Extracted data:

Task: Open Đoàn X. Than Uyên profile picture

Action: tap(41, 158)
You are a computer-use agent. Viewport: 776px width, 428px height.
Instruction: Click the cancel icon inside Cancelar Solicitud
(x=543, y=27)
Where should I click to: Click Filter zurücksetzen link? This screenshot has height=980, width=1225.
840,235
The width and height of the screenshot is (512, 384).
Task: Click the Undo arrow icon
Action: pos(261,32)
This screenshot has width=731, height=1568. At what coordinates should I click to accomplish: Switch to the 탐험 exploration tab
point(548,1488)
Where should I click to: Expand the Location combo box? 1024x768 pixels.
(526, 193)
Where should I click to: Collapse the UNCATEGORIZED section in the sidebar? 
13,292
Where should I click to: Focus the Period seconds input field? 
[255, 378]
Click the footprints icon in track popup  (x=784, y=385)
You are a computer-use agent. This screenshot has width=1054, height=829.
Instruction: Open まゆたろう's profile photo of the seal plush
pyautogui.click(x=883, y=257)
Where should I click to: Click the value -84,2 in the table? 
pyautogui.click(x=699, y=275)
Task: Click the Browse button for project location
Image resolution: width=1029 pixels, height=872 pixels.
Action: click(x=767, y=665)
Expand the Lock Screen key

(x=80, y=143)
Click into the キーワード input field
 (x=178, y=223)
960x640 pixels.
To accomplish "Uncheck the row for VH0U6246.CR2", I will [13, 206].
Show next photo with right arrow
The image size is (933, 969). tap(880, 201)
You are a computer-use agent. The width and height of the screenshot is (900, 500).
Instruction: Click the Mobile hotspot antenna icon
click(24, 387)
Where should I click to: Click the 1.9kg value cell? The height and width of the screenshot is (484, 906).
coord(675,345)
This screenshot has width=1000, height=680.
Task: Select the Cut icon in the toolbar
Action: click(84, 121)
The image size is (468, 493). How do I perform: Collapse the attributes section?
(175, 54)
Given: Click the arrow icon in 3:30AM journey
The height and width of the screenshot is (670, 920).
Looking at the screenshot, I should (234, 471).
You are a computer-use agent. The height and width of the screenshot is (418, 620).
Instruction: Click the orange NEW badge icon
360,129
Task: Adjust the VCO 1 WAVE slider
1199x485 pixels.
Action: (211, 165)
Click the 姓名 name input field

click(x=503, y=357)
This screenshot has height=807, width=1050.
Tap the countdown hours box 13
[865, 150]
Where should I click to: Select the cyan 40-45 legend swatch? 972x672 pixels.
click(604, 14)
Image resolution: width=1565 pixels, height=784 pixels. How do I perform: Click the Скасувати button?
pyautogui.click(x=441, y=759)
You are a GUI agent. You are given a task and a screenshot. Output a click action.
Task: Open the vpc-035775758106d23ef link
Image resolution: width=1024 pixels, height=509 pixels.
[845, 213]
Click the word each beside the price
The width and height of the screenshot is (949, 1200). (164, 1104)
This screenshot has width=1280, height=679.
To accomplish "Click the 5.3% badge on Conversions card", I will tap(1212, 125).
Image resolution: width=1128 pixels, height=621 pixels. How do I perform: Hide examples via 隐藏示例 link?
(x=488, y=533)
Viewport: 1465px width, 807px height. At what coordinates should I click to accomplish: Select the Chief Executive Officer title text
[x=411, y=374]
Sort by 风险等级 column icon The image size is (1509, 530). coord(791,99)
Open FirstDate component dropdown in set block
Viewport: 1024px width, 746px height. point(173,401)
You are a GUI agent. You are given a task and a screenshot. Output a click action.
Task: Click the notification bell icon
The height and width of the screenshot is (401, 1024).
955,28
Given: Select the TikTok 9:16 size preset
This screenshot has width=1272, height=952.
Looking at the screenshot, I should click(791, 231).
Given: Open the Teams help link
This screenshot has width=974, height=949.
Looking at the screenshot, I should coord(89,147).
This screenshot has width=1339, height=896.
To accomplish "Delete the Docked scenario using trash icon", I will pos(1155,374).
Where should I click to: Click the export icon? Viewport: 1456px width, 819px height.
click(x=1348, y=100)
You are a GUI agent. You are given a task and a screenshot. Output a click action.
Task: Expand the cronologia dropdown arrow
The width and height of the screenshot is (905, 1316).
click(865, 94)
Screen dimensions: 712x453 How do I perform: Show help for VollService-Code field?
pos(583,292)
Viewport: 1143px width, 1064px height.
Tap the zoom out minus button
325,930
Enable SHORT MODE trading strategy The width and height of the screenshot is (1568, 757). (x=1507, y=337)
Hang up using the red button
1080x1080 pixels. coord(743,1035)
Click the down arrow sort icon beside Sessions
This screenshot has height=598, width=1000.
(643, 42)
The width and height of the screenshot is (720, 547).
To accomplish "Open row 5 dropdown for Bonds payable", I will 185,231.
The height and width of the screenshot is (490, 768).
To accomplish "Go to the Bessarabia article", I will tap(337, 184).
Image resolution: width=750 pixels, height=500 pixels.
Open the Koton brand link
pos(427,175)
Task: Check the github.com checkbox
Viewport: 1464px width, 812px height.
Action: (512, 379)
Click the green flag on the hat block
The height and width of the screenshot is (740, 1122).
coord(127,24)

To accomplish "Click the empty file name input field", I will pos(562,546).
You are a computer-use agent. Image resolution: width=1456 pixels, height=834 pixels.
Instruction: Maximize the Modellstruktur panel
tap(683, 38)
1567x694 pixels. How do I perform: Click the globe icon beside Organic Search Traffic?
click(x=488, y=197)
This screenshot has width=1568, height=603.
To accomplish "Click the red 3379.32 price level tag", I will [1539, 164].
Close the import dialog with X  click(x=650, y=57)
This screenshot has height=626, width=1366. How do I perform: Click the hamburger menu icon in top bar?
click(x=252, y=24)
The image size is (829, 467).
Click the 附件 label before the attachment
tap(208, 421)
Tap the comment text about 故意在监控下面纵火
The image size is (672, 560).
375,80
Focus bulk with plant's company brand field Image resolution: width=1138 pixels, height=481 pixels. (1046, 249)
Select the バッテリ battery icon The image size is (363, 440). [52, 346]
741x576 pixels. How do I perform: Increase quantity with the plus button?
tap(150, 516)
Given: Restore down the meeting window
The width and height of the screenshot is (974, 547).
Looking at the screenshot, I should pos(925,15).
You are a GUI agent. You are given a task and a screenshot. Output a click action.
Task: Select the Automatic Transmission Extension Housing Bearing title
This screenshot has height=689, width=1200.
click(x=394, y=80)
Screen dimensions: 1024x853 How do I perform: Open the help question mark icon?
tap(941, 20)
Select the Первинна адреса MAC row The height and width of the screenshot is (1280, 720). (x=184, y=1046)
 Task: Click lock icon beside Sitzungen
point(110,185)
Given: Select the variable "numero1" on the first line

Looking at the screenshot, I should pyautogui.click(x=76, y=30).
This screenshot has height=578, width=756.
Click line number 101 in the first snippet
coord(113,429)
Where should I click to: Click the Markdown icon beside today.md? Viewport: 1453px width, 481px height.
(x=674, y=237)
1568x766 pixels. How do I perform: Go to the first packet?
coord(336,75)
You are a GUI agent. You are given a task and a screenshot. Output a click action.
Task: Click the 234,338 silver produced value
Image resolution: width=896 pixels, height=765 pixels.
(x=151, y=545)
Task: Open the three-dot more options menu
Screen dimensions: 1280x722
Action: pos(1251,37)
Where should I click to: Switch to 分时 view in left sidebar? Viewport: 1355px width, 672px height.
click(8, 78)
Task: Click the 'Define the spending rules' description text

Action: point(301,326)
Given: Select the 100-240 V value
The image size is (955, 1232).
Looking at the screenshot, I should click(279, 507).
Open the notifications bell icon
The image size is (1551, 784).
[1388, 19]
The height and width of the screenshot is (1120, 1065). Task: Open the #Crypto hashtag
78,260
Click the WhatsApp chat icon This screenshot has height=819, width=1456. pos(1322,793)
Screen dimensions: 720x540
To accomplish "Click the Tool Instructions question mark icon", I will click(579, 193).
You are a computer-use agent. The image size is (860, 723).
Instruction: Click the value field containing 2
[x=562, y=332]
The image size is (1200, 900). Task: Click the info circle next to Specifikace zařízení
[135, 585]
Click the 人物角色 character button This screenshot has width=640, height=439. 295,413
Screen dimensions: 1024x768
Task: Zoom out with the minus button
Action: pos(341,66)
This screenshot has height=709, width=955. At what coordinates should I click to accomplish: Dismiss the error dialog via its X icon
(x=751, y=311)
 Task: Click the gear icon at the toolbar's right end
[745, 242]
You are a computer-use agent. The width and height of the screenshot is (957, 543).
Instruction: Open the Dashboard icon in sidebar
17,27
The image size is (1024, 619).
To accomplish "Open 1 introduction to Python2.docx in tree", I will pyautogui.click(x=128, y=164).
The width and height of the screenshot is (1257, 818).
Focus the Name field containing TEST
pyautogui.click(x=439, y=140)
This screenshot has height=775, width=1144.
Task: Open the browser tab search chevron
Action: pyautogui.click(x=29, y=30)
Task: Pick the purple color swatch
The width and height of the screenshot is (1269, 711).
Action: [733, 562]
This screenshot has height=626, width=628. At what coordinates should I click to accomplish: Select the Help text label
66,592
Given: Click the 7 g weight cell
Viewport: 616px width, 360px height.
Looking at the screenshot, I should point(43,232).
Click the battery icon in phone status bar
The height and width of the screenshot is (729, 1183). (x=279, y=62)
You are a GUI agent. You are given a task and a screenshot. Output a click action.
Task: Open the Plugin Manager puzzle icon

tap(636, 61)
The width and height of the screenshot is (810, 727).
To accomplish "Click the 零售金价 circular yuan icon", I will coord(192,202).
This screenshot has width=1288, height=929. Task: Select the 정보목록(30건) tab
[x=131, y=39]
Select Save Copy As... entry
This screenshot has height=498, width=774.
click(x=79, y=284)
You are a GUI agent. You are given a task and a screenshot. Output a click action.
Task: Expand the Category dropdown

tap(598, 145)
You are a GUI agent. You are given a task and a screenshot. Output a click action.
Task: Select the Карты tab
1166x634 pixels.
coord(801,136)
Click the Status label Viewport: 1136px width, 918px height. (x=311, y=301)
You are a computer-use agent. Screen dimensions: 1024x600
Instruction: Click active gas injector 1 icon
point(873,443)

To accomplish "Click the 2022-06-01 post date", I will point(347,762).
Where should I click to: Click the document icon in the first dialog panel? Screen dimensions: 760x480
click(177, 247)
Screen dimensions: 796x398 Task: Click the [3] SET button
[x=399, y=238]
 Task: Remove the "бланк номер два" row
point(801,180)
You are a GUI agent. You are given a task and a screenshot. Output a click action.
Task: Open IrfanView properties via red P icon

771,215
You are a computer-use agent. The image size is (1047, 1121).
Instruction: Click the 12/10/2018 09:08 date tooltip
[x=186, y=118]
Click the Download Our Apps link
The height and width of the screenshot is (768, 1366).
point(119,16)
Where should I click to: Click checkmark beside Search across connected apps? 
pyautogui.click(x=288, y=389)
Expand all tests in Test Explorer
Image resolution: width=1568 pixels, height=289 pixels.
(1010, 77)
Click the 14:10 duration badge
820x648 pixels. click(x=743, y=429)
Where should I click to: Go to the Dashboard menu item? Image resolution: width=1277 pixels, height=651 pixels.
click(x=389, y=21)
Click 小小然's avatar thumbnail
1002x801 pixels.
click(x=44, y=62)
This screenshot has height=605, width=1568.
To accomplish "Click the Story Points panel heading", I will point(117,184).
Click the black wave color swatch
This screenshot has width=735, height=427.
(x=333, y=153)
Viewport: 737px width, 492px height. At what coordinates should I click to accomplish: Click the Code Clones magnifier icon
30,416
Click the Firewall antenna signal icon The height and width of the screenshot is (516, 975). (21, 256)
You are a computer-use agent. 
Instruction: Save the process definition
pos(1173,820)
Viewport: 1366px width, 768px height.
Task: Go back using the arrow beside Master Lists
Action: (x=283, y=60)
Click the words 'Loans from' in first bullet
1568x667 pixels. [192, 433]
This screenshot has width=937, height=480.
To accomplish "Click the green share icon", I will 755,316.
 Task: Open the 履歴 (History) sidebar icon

Directions for this task:
Working from the material above, restate word for word the lines between the line with "1567x694 pixels. How" and the line with "Close the import", both included, and only those.

Expected answer:
1567x694 pixels. How do I perform: Click the globe icon beside Organic Search Traffic?
click(x=488, y=197)
This screenshot has width=1568, height=603.
To accomplish "Click the red 3379.32 price level tag", I will [1539, 164].
Close the import dialog with X  click(x=650, y=57)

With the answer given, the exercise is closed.